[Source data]
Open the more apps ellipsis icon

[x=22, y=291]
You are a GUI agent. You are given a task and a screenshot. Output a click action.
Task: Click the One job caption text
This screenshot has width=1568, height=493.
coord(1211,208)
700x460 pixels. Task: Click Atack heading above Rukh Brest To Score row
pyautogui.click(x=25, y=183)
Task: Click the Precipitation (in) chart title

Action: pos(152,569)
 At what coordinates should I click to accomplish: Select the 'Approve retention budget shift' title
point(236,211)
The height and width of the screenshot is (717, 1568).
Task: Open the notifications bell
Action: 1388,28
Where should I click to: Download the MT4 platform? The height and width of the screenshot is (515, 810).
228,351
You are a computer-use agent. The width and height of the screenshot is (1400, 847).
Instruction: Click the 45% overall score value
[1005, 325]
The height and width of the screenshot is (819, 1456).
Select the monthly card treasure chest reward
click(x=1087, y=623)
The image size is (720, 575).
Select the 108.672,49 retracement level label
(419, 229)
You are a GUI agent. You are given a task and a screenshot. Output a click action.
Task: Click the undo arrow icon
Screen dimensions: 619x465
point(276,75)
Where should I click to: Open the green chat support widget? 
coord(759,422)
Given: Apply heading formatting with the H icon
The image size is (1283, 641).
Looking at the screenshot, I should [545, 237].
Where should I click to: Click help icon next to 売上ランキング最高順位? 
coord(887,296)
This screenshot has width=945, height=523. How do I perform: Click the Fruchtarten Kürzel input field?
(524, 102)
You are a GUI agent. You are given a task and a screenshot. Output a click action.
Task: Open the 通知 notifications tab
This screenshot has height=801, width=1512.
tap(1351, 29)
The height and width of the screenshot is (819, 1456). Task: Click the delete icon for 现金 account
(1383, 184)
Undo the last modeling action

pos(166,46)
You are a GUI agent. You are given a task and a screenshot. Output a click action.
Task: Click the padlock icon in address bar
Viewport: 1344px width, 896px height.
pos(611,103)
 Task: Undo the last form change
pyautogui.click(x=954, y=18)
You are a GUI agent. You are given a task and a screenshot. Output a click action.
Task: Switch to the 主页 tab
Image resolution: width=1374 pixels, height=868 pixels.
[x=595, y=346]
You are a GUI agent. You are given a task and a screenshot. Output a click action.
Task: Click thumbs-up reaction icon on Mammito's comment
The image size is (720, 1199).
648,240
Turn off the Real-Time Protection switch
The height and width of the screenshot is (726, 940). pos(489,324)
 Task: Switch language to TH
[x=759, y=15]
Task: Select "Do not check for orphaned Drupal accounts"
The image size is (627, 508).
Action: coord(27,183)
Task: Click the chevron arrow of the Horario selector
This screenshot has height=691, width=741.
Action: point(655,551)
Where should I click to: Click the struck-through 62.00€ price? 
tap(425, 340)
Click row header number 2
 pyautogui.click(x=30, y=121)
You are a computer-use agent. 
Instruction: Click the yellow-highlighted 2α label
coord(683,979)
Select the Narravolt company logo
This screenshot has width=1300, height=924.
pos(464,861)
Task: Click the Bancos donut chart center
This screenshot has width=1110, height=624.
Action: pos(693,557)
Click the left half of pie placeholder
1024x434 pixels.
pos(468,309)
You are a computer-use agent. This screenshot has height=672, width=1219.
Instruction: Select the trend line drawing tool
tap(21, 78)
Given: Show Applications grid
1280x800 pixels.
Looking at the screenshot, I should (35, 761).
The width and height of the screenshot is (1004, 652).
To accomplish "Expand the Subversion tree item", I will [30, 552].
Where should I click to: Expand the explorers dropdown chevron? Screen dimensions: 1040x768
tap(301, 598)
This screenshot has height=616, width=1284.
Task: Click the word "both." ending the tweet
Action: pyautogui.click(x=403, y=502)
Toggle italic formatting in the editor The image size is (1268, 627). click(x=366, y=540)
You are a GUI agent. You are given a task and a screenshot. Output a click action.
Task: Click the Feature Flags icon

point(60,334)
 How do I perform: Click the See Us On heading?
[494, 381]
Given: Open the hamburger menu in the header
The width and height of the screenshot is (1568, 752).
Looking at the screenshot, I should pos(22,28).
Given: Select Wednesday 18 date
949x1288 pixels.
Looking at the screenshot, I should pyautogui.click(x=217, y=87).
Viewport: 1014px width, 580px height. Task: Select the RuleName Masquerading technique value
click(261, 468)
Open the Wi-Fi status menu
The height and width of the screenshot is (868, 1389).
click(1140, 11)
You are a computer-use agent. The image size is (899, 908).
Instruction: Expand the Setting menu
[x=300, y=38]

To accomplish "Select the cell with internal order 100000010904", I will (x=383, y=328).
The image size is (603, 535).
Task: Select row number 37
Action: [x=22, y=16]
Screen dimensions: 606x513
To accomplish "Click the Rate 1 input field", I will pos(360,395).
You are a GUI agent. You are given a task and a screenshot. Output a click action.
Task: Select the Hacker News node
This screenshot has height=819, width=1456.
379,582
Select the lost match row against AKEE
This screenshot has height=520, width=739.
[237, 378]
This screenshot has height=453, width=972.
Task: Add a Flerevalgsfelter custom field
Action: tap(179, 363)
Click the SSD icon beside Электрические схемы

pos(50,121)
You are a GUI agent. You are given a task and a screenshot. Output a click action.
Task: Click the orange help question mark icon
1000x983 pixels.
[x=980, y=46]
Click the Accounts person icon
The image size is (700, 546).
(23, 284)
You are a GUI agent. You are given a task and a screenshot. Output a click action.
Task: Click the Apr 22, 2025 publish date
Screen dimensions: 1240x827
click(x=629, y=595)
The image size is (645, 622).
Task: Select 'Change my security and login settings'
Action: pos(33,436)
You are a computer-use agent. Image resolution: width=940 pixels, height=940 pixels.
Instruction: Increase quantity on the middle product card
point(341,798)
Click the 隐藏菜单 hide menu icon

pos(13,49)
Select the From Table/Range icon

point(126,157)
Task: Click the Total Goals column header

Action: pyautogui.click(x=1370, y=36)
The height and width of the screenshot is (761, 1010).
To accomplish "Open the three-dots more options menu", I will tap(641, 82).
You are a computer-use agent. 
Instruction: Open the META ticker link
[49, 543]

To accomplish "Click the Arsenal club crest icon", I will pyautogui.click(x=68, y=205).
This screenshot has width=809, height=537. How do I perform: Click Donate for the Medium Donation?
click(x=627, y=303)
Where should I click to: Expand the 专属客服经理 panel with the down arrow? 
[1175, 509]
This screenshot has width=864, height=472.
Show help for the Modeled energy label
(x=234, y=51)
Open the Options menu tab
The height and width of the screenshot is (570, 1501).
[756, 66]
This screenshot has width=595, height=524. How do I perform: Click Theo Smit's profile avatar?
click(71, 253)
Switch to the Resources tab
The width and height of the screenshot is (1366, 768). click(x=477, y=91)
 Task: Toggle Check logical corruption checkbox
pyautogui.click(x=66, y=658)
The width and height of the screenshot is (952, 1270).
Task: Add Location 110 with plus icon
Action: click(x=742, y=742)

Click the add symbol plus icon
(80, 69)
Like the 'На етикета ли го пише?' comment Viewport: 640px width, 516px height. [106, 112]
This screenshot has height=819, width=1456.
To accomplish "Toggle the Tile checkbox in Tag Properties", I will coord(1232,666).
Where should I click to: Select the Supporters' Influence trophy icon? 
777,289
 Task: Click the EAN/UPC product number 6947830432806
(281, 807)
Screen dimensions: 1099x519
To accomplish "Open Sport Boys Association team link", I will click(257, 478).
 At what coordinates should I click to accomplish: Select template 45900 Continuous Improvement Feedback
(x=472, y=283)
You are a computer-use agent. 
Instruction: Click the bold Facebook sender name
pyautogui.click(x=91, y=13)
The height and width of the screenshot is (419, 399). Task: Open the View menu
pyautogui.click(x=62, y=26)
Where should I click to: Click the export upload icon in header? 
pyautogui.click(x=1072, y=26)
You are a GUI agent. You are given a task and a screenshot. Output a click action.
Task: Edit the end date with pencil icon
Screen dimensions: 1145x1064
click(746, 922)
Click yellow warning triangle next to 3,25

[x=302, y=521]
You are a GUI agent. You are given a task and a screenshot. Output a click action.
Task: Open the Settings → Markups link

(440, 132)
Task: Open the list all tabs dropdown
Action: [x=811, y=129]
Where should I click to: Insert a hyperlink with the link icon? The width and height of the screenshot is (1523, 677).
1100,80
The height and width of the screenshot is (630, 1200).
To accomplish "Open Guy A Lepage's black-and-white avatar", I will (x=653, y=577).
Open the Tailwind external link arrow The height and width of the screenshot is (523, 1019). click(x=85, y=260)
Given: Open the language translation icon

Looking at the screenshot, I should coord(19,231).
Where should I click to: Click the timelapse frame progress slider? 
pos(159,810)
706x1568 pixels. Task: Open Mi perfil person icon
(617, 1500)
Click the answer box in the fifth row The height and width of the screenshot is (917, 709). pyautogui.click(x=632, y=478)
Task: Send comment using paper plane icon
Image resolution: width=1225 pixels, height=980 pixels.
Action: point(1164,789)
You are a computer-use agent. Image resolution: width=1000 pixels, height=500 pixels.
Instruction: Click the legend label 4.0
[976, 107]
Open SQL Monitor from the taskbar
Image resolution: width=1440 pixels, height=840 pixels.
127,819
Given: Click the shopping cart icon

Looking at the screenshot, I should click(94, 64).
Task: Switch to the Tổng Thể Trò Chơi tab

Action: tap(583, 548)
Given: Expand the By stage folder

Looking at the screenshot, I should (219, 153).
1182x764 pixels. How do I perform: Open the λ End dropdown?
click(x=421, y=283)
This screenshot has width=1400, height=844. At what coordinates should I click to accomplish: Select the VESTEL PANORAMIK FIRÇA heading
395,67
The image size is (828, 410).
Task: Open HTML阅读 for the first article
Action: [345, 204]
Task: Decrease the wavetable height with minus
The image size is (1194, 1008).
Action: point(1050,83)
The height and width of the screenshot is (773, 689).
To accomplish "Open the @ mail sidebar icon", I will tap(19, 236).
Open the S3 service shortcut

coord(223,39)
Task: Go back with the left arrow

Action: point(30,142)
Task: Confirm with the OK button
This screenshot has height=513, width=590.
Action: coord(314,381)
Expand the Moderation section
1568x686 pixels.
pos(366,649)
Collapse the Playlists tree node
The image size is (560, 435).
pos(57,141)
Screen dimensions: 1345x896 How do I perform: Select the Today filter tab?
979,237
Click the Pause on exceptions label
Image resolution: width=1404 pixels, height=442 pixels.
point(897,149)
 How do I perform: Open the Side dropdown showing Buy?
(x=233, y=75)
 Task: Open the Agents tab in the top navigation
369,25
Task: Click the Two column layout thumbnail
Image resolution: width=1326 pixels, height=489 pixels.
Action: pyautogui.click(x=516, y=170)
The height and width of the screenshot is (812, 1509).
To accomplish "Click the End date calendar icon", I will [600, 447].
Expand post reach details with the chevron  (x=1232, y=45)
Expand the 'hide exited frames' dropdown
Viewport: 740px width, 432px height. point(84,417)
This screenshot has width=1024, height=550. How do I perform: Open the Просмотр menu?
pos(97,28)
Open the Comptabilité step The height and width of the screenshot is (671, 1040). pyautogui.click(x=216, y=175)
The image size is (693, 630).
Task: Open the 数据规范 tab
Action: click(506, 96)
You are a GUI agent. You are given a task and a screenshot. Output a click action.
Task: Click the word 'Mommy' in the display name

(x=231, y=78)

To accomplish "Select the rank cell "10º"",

- [What to work on]: From the data above, output exactly the lines between the one containing "This screenshot has width=1400, height=844." and the one containing "Task: Confirm with the OK button", counting both of them.

- [Written reply]:
This screenshot has width=1400, height=844. At what coordinates should I click to accomplish: Select the VESTEL PANORAMIK FIRÇA heading
395,67
The image size is (828, 410).
Task: Open HTML阅读 for the first article
Action: [345, 204]
Task: Decrease the wavetable height with minus
The image size is (1194, 1008).
Action: point(1050,83)
The height and width of the screenshot is (773, 689).
To accomplish "Open the @ mail sidebar icon", I will tap(19, 236).
Open the S3 service shortcut

coord(223,39)
Task: Go back with the left arrow

Action: point(30,142)
Task: Confirm with the OK button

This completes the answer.